-- WORK REQUIRED --
Omit all pictures, then retype exactly the lines from the one that contains "Given: Select the" through the end of the listing.

[Opening PROVIDED MATERIAL section]

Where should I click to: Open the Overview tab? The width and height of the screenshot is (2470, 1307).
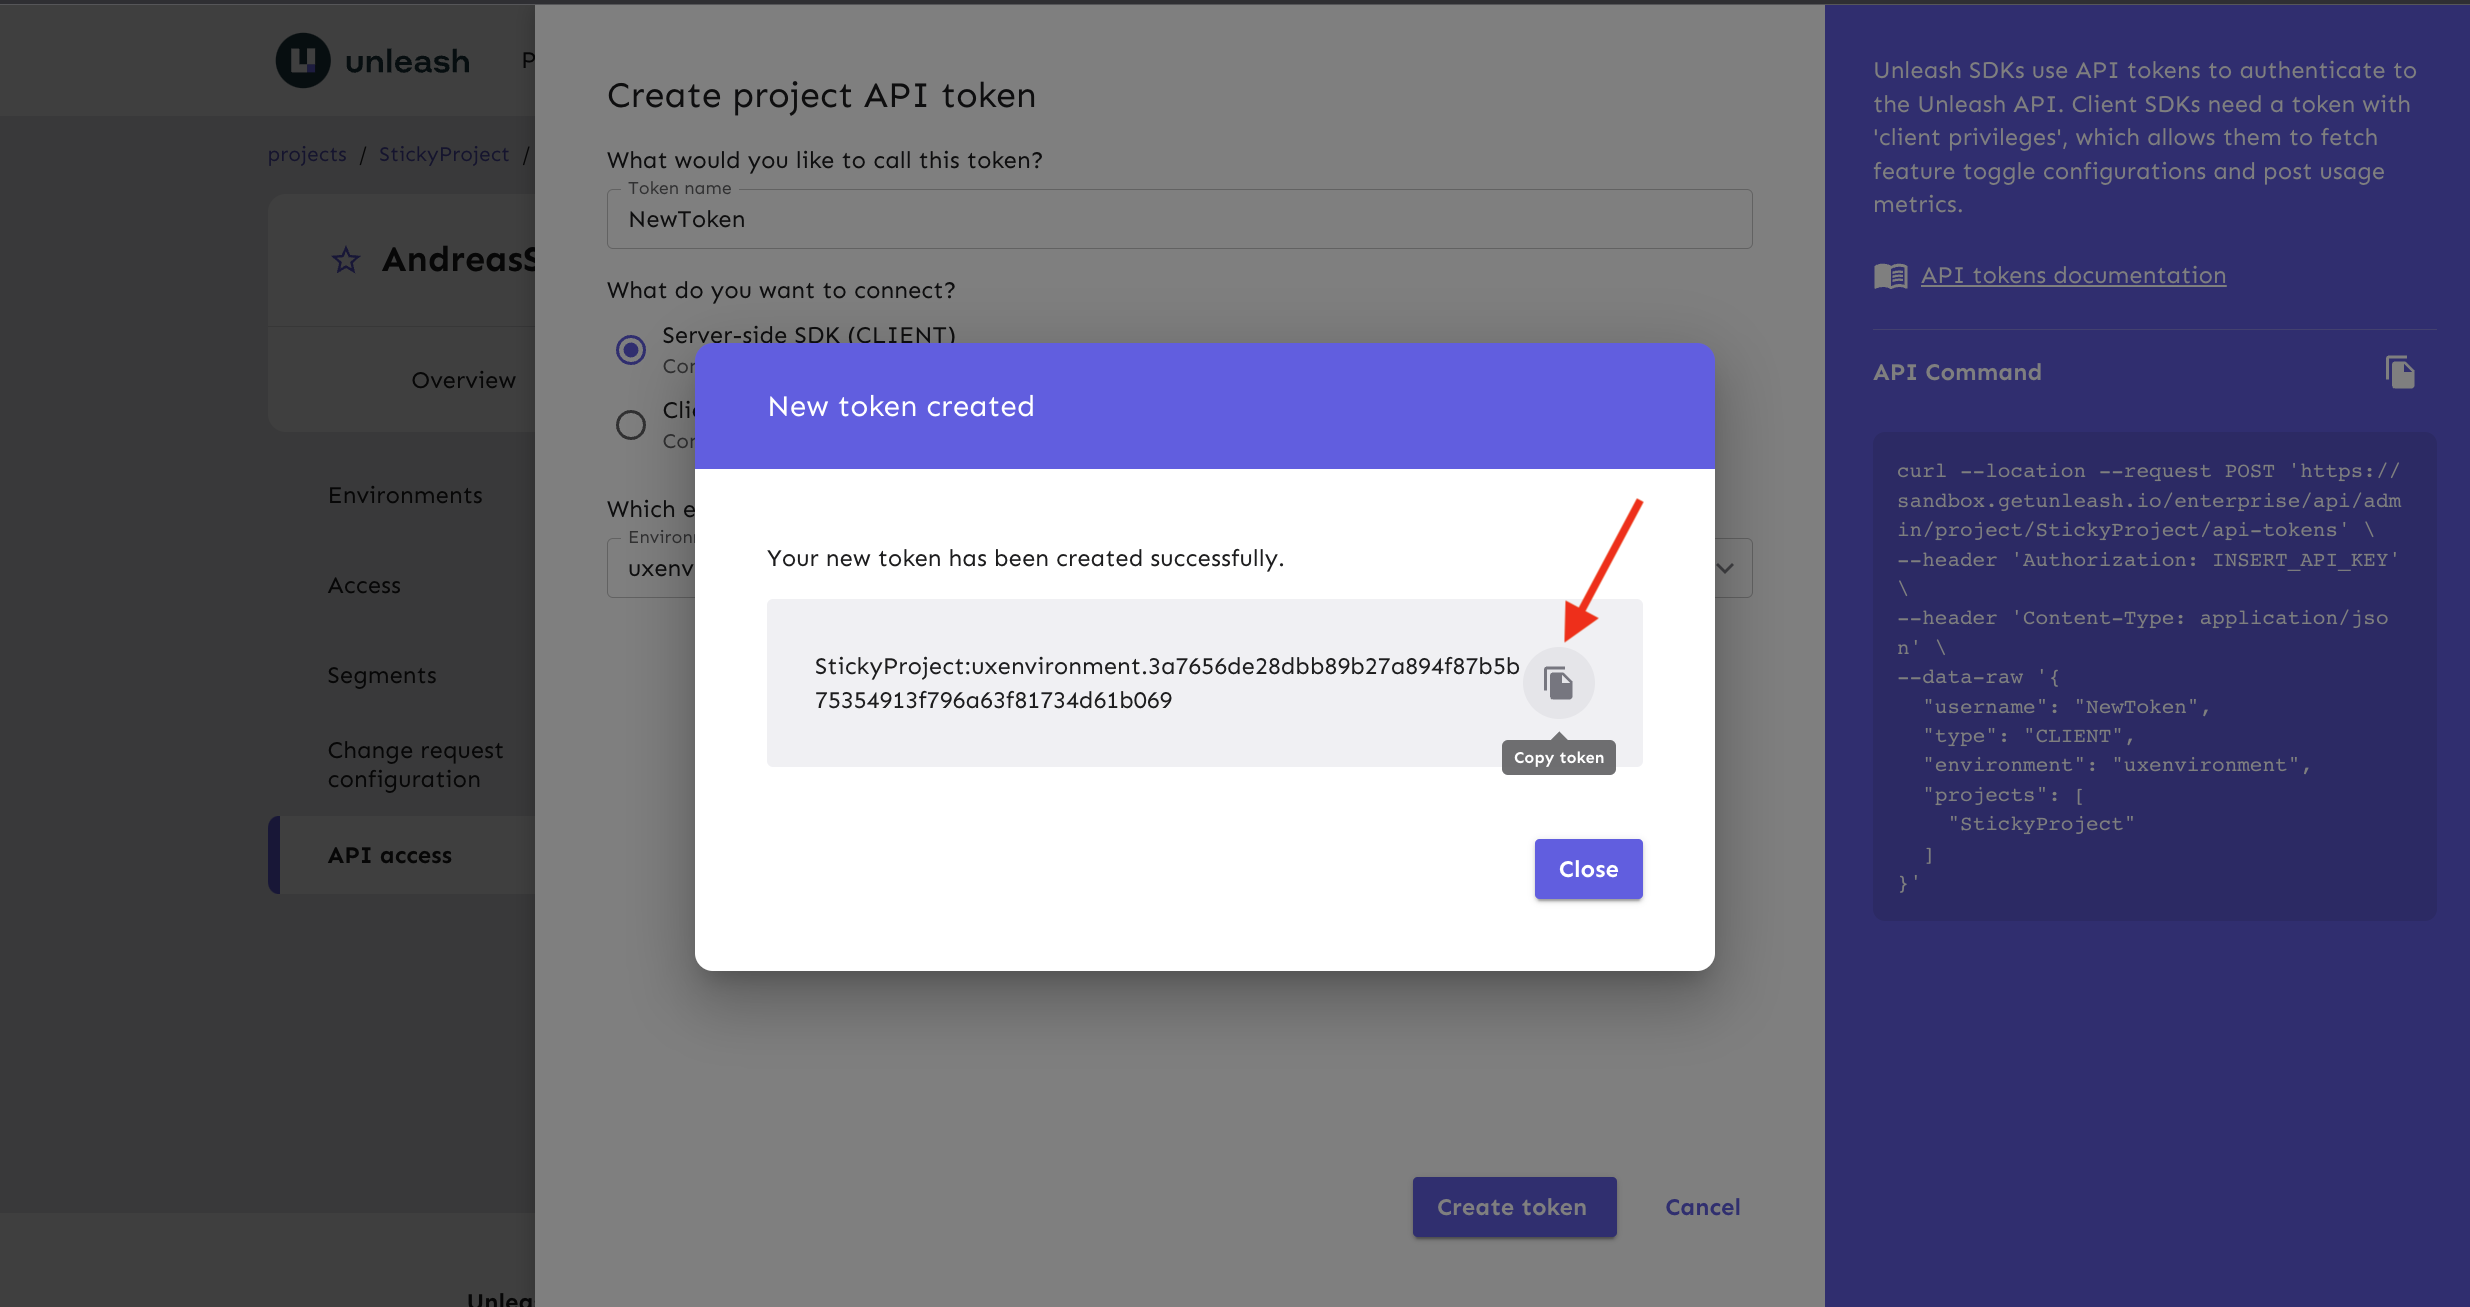point(463,380)
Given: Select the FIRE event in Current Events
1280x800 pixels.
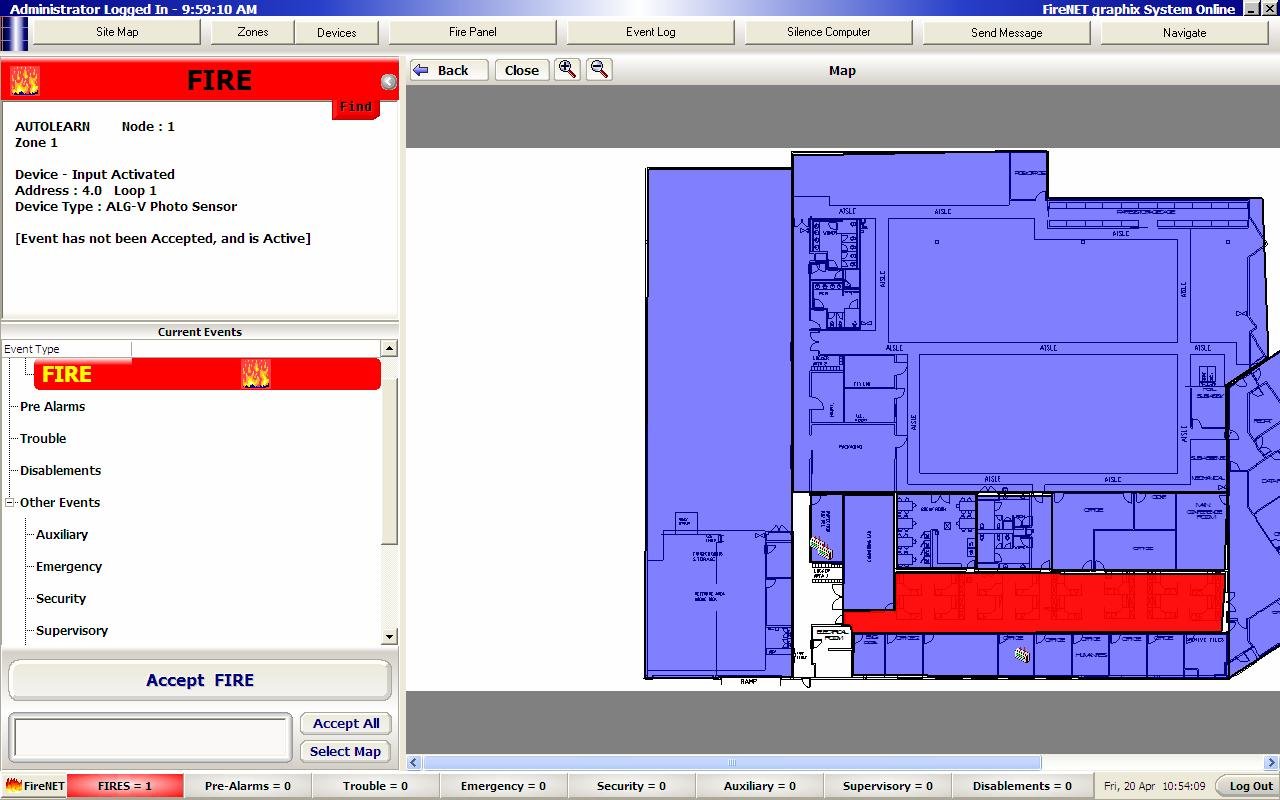Looking at the screenshot, I should click(207, 374).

[Closing PROVIDED MATERIAL section]

-- RESULT BELOW --
Given: Select the FIRE event in Current Events
1280x800 pixels.
Looking at the screenshot, I should click(207, 374).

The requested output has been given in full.